**Information**:

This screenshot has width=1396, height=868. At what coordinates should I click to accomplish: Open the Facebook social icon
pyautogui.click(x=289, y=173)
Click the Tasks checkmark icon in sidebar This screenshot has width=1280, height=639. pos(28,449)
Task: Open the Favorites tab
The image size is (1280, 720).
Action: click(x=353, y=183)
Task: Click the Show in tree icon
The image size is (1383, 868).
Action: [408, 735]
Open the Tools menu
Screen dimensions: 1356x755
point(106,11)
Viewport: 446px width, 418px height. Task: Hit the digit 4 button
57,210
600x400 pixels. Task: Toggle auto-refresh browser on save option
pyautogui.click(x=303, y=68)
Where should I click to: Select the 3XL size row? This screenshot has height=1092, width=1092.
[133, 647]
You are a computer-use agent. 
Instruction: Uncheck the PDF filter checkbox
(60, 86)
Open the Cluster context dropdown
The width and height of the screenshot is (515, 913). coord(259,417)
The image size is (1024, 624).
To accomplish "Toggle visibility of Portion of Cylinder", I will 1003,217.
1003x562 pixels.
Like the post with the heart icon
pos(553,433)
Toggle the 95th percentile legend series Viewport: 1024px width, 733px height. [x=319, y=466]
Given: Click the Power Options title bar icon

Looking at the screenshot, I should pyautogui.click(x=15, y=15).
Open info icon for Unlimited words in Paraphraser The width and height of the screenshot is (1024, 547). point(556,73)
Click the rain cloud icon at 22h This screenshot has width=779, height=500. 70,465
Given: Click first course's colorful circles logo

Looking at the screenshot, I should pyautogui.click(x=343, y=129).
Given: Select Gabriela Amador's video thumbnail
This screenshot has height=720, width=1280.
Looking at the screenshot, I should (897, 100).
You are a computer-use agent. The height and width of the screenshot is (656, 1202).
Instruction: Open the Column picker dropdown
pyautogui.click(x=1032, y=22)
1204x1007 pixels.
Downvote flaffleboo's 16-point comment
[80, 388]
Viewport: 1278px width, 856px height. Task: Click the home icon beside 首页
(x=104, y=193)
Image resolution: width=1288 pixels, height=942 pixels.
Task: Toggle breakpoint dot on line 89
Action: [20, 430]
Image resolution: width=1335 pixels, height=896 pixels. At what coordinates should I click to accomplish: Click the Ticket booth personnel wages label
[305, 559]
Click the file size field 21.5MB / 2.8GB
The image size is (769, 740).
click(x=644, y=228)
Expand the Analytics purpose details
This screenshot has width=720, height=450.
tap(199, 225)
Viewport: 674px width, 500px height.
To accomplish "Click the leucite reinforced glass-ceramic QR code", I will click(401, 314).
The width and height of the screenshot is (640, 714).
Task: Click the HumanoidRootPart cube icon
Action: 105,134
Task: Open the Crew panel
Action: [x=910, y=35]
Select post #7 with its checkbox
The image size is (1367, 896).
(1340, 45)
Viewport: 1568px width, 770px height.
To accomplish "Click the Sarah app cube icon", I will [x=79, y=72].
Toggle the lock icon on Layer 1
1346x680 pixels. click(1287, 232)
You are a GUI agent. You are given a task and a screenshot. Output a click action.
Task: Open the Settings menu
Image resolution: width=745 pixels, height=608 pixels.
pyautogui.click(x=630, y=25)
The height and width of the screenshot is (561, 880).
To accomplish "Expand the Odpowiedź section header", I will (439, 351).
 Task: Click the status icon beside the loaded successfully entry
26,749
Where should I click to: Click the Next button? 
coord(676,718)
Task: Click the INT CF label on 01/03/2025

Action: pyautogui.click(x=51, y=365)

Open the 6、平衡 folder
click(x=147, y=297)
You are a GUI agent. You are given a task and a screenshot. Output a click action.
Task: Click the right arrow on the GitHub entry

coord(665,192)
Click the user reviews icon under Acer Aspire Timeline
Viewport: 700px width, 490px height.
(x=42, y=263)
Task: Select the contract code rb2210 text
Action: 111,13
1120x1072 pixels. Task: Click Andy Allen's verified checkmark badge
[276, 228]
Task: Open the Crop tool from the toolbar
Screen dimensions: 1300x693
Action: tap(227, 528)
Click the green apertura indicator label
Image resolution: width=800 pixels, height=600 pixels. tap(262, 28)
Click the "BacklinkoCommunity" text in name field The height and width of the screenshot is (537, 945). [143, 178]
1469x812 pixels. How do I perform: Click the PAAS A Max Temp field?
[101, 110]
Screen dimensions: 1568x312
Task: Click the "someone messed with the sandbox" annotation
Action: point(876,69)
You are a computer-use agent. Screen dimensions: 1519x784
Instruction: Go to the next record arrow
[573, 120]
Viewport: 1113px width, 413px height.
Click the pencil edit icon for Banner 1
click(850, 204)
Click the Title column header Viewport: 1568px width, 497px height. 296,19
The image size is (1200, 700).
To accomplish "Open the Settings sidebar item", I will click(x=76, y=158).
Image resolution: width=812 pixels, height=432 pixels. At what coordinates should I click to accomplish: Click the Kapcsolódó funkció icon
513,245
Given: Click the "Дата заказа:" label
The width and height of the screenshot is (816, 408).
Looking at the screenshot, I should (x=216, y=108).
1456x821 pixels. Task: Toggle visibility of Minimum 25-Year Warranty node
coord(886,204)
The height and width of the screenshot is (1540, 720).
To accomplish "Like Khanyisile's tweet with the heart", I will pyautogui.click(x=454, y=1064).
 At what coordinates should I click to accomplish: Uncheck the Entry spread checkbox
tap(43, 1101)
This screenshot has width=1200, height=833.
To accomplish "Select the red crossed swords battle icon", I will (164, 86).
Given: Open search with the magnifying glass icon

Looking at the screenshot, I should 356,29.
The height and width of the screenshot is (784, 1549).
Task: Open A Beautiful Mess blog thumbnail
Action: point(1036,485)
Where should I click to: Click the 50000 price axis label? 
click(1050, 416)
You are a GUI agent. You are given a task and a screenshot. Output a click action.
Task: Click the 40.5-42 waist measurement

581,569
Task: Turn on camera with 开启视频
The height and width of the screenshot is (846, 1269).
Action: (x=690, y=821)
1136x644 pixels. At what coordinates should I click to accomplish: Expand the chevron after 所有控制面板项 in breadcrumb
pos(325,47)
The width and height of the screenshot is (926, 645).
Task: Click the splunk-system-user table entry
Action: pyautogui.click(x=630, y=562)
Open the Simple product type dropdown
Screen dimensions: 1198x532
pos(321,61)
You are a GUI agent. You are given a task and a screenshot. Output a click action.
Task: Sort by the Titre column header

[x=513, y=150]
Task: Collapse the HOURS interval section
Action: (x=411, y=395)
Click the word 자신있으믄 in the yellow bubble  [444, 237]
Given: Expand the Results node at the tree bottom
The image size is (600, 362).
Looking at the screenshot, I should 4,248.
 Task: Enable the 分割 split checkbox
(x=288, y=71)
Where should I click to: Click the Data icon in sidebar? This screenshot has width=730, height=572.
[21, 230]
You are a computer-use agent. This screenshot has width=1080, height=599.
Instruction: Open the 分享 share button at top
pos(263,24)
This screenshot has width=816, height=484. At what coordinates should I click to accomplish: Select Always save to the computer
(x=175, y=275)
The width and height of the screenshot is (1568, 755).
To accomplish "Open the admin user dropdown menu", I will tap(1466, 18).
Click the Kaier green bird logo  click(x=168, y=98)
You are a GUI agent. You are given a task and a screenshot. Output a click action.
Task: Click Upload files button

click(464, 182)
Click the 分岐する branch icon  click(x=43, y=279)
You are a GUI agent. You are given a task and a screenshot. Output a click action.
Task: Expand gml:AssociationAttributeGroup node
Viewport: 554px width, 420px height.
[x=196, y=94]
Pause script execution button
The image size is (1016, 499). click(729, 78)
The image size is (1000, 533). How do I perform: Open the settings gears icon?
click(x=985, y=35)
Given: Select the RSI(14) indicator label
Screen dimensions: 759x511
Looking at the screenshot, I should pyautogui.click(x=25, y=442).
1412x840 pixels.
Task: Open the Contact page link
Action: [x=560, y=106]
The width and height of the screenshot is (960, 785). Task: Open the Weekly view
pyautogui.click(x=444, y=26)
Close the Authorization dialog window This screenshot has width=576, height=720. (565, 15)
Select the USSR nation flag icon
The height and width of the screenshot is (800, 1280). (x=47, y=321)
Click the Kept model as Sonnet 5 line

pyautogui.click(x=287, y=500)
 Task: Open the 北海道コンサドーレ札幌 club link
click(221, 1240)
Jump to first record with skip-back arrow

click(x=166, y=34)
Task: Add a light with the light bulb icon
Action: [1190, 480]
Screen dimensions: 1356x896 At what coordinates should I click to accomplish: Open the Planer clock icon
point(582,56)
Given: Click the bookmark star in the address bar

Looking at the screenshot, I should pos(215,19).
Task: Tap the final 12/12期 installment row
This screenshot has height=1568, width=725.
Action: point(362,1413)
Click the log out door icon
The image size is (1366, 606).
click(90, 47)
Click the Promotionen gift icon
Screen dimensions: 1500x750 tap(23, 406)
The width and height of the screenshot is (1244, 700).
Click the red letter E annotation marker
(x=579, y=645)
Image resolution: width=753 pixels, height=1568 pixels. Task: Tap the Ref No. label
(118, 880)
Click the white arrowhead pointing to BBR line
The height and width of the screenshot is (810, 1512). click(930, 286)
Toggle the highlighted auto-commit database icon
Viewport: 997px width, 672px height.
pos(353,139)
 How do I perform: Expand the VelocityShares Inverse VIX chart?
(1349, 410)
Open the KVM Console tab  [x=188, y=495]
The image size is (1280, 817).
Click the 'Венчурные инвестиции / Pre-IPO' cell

**What to produce**: Copy out every line of the data where the word "tree" occurs.

**Response to the exercise**:
Task: Click the Show in tree icon
Given: Expand the Results node at the tree bottom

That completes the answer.